Toshiba, one of Japan’s oldest and biggest firms, has announced that it will end its 74-year stock market history as a group of investors have bought a majority stake in the company. The company said that a consortium led by private equity firm Japan Industrial Partners (JIP) has purchased 78.65% of its shares, which allows the group to complete a $14bn deal to take the company private. Under the deal, Toshiba’s shares could be taken off the stock market as early as the end of this year.
Toshiba’s roots date back to 1875, as a maker of clocks and mechanical dolls. Its divisions range from home electronics to nuclear power stations, and for decades after World War Two (WW2) it was a symbol of the country’s economic recovery and its high technology industry.
However, Toshiba has faced a number of major setbacks in recent years. In 2015, it admitted to overstating its profits by more than a $1bn over six years and paid a 7.37bn yen ($47m; £38m) fine, which was the biggest in the country’s history at the time. Two years later, it revealed major losses at its US nuclear power business, taking a 700bn yen writedown. To avoid bankruptcy, it sold its memory chip business in 2018, which was seen as a crown jewel in the company’s portfolio.

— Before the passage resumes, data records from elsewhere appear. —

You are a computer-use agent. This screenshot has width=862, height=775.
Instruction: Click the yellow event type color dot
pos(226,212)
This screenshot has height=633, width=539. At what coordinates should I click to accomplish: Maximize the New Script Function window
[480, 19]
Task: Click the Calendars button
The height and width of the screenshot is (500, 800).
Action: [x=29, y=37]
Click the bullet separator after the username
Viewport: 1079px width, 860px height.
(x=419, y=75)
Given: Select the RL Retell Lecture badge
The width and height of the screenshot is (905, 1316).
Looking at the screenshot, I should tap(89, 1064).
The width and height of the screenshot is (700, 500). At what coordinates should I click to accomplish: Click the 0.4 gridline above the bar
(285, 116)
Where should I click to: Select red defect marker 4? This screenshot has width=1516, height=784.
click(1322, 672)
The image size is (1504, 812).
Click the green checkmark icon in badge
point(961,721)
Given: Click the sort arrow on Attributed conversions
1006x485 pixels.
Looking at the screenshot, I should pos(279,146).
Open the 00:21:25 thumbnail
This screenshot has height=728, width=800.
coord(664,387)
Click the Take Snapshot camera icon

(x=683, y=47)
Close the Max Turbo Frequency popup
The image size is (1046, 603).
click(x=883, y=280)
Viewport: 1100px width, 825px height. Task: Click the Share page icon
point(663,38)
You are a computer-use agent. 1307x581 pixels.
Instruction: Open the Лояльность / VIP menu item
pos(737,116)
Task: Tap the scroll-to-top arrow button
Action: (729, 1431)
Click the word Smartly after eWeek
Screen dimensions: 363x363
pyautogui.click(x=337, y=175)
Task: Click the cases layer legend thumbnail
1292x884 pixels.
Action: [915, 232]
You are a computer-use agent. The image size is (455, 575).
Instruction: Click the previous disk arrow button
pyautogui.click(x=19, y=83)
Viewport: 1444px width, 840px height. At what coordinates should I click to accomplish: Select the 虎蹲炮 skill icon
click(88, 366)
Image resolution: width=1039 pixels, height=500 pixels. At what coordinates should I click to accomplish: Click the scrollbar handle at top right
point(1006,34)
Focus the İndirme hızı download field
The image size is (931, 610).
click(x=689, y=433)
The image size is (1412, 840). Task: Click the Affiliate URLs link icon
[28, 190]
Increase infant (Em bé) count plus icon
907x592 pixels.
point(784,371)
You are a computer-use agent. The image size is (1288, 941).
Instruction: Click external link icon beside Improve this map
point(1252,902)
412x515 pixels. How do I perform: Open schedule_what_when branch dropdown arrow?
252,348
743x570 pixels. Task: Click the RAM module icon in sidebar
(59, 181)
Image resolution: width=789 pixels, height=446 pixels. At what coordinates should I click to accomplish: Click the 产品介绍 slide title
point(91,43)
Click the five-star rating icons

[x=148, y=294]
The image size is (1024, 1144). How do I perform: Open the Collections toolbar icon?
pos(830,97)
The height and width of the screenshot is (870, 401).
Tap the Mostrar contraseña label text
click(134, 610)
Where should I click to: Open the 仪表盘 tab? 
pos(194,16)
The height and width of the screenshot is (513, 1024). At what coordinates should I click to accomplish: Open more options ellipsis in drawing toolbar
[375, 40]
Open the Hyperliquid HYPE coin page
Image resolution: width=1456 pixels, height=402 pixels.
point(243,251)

Since then, Toshiba has received several takeover offers, including one from UK private equity group CVC Capital Partners in 2021, which it rejected. In the same year, the company was found to have colluded with the Japanese government to suppress the interests of foreign investors. Toshiba then announced plans to break up the company into three separate businesses. Within months, the plan was revised, with its board saying it would instead split the company into two units.
Before the new breakup plan was carried out, the company’s board said it was considering JIP’s offer to take the company private. JIP is known for buying struggling businesses and turning them around. It previously acquired Sony’s Vaio laptop unit and Hitachi’s LCD panel business. JIP said it plans to focus on Toshiba’s core businesses such as infrastructure and energy, and divest non-core assets such as personal computers and home appliances.
Some analysts have expressed concerns that taking Toshiba private could reduce its transparency and accountability, and weaken its corporate governance. Others have argued that going private could help Toshiba streamline its operations and improve its profitability. The deal is subject to approval by Toshiba’s shareholders and regulators.